Dopo 26 anni dalla caduta dei regimi comunisti dell’Europa centrale e orientale, il consigliere comunale di Milano Massimiliano Bastoni ha presentato alla Giunta una mozione nella quale propone di mettere al bando i partiti comunisti italiani. La proposta è avvalorata dalla risoluzione n.1481 del 2006, dove il Consiglio d’Europa espone la necessità di una condanna internazionale dei crimini del comunismo. La delibera disapprova i crimini perpetrati dal comunismo e invita tutti i partiti comunisti degli stati membri a «riconsiderare la storia del comunismo e il loro stesso passato, prendendo le distanze dai crimini commessi dai regimi del totalitarismo comunista e condannandoli senza ambiguità».

Bastoni – intervistato da Epoch Times – conferma la sua idea, ponendo sullo stesso livello nazismo e comunismo. Il tema è da affrontare soprattutto perché il partito comunista si è «espanso un po’ in tutto il mondo, dall’est dell’Europa, all’Estremo Oriente, al Sud America», e «ovunque è riuscito ad andare al potere ci sono stati dei morti… questo è sotto gli occhi di tutti, è riscontrabile per chiunque voglia studiare la storia anche degli altri Paesi», commenta Bastoni.

Storia documentata, basti pensare a saggi come Il libro nero del comunismoIl costo umano del comunismoLubjanka; i dati riportano circa 100 milioni di morti tra genocidi, esecuzioni extragiuridiche, deportazioni e carestie. Tra i maggiori responsabili, l’Unione Sovietica, la Cina e la Corea del Nord.

La mozione riporta come il Partito Comunista Italiano (Pci) sia stato finanziato dal Pcus sovietico, influenzando l’Italia fino all’arrivo della «protezione della Nato», come abbia «umiliato gli esuli italiani che fuggivano dall’Istria caduta in mano agli Jugoslavi» e infine, dopo la seconda guerra mondiale, come abbia ucciso un gran numero di italiani innocenti «nel famigerato triangolo rosso, il fenomeno delle province di Bologna, Reggio Emilia e Modena, dove dal ‘43 al ‘49 si fece uno sterminio. Si parla di quasi 6000 persone – afferma Bastoni durante l’intervista – semplicemente per motivi ideologici».
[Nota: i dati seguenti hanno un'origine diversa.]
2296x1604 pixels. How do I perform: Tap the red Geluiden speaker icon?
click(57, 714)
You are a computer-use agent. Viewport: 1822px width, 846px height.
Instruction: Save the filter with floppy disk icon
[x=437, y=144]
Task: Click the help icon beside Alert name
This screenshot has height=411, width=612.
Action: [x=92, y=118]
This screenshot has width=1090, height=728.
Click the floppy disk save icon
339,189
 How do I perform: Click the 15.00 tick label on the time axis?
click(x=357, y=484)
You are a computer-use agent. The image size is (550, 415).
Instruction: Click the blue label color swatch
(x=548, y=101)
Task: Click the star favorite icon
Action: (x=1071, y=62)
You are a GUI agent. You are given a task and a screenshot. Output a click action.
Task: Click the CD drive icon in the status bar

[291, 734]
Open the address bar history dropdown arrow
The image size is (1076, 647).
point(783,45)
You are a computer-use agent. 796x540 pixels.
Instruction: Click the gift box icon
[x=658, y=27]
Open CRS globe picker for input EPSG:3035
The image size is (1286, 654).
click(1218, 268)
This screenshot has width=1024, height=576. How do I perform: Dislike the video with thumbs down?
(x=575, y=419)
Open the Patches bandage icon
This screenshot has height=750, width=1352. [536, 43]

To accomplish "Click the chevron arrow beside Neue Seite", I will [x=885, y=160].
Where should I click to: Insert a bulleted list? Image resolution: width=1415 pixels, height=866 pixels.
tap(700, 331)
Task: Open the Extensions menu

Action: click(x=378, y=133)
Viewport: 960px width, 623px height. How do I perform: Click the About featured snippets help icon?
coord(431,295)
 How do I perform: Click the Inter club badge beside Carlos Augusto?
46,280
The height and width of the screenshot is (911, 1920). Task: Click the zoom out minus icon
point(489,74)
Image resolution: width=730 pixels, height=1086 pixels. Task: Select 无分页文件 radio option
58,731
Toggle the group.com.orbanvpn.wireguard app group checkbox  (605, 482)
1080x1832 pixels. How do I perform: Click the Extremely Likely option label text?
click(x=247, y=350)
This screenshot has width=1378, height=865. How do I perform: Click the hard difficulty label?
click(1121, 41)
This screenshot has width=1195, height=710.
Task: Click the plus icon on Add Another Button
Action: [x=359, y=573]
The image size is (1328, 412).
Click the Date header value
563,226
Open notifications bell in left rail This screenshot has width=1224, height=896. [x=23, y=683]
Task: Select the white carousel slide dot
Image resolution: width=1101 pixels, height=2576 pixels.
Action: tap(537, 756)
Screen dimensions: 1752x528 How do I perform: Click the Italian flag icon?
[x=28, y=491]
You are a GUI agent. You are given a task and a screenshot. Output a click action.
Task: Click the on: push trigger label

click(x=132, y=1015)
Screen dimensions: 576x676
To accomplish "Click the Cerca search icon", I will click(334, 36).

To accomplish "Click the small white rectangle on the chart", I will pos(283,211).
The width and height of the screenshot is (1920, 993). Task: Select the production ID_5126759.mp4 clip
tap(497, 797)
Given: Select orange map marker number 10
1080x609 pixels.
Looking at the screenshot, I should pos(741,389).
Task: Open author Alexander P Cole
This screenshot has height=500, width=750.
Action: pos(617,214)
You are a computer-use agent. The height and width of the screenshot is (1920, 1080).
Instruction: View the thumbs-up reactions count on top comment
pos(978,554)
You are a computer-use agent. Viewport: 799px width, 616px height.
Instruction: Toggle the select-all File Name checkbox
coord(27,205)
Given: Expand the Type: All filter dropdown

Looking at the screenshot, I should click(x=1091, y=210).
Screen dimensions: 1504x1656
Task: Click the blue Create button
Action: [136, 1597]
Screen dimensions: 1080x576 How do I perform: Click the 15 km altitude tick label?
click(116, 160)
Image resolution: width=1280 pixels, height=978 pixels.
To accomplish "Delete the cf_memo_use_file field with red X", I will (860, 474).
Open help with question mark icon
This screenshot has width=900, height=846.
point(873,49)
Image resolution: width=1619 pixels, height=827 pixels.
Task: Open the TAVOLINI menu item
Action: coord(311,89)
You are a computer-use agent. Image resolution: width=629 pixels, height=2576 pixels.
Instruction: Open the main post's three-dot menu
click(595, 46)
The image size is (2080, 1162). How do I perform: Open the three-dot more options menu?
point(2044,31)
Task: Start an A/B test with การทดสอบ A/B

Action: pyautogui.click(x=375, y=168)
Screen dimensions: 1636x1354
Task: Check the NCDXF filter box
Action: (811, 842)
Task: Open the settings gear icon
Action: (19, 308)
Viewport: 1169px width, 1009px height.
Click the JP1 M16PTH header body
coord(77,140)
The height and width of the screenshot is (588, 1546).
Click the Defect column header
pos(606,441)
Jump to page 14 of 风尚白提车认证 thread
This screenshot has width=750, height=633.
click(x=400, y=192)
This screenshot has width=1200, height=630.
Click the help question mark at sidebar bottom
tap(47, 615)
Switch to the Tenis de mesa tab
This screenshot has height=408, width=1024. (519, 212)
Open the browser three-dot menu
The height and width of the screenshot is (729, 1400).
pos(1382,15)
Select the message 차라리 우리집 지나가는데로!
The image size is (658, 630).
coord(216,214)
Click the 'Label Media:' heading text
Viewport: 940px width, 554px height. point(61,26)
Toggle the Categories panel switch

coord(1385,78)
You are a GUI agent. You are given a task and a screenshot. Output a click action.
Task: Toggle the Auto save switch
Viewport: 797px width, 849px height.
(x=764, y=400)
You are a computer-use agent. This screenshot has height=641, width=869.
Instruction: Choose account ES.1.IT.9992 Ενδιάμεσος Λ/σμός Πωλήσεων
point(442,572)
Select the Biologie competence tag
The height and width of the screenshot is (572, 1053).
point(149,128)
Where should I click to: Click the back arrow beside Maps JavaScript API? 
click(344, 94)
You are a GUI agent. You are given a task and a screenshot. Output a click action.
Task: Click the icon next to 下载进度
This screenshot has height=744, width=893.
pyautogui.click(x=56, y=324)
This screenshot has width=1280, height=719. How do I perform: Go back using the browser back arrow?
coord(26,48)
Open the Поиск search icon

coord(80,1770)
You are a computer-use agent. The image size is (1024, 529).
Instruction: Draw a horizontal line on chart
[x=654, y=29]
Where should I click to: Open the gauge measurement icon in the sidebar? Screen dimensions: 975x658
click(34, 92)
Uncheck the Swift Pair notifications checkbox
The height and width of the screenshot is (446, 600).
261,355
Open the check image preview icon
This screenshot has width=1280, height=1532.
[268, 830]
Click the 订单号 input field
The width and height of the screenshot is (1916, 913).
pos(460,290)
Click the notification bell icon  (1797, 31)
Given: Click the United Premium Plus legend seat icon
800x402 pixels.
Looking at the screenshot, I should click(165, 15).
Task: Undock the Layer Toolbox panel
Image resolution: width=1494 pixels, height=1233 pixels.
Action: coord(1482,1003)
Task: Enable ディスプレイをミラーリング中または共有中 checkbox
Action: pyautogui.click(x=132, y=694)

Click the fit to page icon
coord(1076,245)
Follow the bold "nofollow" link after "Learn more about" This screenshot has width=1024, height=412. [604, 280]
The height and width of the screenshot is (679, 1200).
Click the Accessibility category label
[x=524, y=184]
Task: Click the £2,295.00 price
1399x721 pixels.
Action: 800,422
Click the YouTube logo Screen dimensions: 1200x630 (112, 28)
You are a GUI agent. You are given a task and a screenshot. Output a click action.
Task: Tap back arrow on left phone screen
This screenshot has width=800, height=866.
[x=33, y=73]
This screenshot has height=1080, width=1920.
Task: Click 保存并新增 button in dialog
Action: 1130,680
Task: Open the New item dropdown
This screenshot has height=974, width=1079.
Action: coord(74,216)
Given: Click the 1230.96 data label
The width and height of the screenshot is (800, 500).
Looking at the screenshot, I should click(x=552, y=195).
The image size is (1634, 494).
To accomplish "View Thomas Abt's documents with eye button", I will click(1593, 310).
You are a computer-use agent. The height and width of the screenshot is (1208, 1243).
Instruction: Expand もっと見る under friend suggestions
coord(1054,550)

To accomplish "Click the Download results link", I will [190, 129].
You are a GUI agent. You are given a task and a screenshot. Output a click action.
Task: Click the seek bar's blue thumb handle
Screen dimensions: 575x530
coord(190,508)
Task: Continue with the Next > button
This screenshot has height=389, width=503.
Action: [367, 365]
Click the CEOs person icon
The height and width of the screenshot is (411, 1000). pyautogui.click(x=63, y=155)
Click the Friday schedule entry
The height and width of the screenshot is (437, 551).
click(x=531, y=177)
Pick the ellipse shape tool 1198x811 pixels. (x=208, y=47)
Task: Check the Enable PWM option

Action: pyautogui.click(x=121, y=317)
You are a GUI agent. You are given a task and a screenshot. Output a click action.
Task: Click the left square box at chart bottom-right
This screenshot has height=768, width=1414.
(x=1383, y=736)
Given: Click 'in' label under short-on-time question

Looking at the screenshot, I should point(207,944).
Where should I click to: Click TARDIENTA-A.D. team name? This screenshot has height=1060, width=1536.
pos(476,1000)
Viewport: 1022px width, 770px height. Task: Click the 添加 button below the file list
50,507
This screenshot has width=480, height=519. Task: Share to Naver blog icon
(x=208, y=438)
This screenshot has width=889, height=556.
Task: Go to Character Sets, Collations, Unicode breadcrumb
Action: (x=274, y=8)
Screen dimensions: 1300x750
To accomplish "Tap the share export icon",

La risoluzione dell’Assemblea parlamentare del Consiglio d’Europa ritiene che «la consapevolezza della storia sia una delle precondizioni per evitare simili crimini in futuro» e in particolare condanna «le violazioni di massa dei diritti umani». Parole che echeggiano di attualità quando si parla di Cina, l’ultima grande roccaforte comunista ancora in piedi. «La Cina è l’esempio di come il comunismo sia stato una grande utopia dell’ultimo secolo – commenta Bastoni – Rappresenta la parte più negativa dell’applicazione». È una realtà più che mai da affrontare: «si ammazzano quotidianamente centinaia di persone, si fanno gli espatri, c’è gente che scappa dalla Cina proprio perché vittima di questo regime che sembra ormai interminabile».

«Se fosse stata molto meno forte economicamente si sarebbe già intervenuti», prosegue il consigliere leghista. Di fatto si tratta di una questione delicata, la Cina è una società controversa, nella quale «si confonde l’interesse dello Stato e della Nazione con l’interesse del Partito» ma viviamo nell’era della globalizzazione, «bisogna averci contatti economici e commerciali», quindi «si deve fare in mondo che si mettano sul tavolo alcune questioni tipo la pena di morte, lo smercio degli organi, o la persecuzione del Falun Gong. Noi non possiamo commerciare con Paesi nei quali avvengono ancora tutte queste cose».

Il consigliere ritiene doveroso fare qualcosa in merito, per commemorare e rendere giustizia ai milioni di morti – «documentati e incontestabili» – vittime di questi regimi totalitari, per dare più autenticità alla realtà storica, e per distanziare l’Italia da uno dei più grandi drammi del passato, e purtroppo, se si pensa alla Terra di Mezzo, del presente.